Definition
The vector product, also known as the cross product, is a binary operation on two vectors in three-dimensional space. It results in a vector that is perpendicular to the plane containing the original vectors. The magnitude of this resultant vector is equal to the area of the parallelogram formed by the original vectors.
Etymology
The term “vector product” originates from the combination of “vector,” from the Latin “vector” meaning “carrier” or “conveyor,” and “product,” from the Latin “productus,” meaning “something produced.” The term reflects that a new vector is produced from the operation on two original vectors.
Expanded Definitions
- Cross product: The vector product is often referred to as the cross product because it is denoted by the symbol \( \times \). If A and B are two vectors, their cross product is written as A \( \times \) B.
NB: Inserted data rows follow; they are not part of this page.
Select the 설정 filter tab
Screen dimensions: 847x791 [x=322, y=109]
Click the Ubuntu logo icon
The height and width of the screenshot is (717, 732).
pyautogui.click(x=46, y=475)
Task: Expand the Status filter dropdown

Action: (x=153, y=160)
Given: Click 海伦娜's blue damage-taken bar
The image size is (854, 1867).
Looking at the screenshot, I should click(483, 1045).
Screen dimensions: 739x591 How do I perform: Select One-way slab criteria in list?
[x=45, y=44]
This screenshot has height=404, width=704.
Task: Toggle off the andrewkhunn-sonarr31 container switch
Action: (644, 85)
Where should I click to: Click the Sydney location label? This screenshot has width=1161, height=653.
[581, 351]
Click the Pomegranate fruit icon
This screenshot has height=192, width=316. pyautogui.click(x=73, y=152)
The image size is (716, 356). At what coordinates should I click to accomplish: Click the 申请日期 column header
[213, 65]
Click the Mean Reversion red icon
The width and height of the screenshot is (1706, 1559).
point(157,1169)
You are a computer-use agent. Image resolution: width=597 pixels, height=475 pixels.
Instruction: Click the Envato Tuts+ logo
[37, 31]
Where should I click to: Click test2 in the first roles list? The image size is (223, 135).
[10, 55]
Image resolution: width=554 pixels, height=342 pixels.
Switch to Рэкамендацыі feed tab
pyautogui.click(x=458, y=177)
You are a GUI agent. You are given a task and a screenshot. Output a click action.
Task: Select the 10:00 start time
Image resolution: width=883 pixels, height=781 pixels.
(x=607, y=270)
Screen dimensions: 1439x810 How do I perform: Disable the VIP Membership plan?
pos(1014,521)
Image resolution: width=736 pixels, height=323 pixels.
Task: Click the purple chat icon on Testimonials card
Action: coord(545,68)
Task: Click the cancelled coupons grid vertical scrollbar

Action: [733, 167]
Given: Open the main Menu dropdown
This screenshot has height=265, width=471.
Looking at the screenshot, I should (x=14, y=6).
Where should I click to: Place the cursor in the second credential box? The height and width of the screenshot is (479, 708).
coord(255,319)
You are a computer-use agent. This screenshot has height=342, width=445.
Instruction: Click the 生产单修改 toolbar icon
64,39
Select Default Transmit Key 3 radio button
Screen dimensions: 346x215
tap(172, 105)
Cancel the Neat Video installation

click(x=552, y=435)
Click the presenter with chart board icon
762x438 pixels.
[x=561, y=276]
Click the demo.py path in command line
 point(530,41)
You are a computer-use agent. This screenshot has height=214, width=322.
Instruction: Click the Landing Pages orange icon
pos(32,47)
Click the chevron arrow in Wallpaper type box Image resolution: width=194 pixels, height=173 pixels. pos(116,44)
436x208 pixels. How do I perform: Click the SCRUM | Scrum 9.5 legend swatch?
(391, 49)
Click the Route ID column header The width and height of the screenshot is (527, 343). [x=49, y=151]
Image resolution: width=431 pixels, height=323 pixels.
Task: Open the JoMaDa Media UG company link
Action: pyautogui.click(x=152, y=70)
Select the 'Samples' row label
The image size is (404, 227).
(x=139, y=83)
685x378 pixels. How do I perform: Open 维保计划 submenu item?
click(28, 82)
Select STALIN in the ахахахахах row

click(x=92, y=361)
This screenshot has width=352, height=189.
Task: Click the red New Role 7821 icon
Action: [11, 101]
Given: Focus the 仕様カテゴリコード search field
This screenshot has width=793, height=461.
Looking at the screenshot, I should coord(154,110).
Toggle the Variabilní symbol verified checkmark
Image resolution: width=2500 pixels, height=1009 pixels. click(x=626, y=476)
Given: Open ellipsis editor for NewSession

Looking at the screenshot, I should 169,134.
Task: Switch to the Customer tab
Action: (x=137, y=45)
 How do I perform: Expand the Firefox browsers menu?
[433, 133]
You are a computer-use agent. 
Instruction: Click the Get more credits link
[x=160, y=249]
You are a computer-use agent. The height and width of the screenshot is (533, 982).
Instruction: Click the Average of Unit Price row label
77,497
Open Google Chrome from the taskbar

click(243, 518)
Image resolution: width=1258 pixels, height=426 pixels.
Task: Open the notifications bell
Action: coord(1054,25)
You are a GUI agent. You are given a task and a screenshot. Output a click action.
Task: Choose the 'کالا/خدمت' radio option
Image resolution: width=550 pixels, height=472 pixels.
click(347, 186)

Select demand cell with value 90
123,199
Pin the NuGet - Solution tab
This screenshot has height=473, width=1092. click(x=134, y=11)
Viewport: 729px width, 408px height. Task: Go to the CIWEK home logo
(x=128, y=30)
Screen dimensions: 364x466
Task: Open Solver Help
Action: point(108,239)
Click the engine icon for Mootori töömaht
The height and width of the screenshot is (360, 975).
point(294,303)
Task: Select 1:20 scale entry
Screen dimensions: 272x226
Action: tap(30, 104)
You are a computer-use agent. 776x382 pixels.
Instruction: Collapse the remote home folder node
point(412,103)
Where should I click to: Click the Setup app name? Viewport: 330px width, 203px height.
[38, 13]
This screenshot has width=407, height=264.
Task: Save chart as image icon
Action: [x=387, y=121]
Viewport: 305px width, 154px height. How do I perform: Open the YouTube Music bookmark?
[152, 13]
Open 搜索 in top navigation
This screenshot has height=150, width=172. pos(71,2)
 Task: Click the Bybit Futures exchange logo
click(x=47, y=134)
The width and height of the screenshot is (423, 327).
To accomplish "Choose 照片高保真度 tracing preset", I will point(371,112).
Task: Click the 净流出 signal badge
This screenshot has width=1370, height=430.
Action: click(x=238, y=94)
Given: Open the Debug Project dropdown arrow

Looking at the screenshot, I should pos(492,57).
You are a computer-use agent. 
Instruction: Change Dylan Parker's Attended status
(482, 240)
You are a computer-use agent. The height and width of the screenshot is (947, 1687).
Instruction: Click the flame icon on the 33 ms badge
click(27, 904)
- Orientation: The direction of the resulting vector from a cross product follows the right-hand rule, which states when you point the index finger in the direction of vector A and the middle finger in the direction of vector B, the thumb points in the direction of the cross product A \( \times \) B.
Synonyms
- Cross product
- Vector multiplication
- Outer product (less common, in specific contexts)
Antonyms
- Dot product (or Scalar product, which results in a scalar rather than a vector)
Related Terms
- Dot product: A scalar product operation that produces a single number rather than a vector.
- Right-hand rule: A mnemonic for understanding the orientation of the vector resulting from the cross product.
Usage Notes
The vector product is used extensively in physics, especially in areas dealing with rotational systems and forces, to determine quantities like torque and angular momentum.
Exciting Facts
- The vector product only exists in three-dimensional (3D) and seven-dimensional (7D) spaces.
- The cross product is anti-commutative, meaning A \( \times \) B = -(B \( \times \) A).
Quotations from Notable Writers
“Vectors are the principal subject of the same studies that measure lengths, areas, and volumes in terms of magnitudes.” - Hermann Grassmann
Usage Paragraph
In physics, the cross product plays a crucial role in determining the torque exerted by a force. Torque (\( \boldsymbol{\tau} \)) is defined as the vector product of the lever-arm vector (r) and the force (F) applied: \( \boldsymbol{\tau} = \mathbf{r} \times \mathbf{F} \). This operation results in a vector that represents the rotational influence of the force, crucial for understanding mechanical systems’ behavior.
Suggest Literature
- “Vector Analysis” by Joseph George Coffin
- “Mathematical Methods for Physics and Engineering” by K.F. Riley, M.P. Hobson, and S.J. Bence provides an extensive discussion on vector operations.
- “Classical Mechanics” by Herbert Goldstein, which includes applications of the vector product in physics.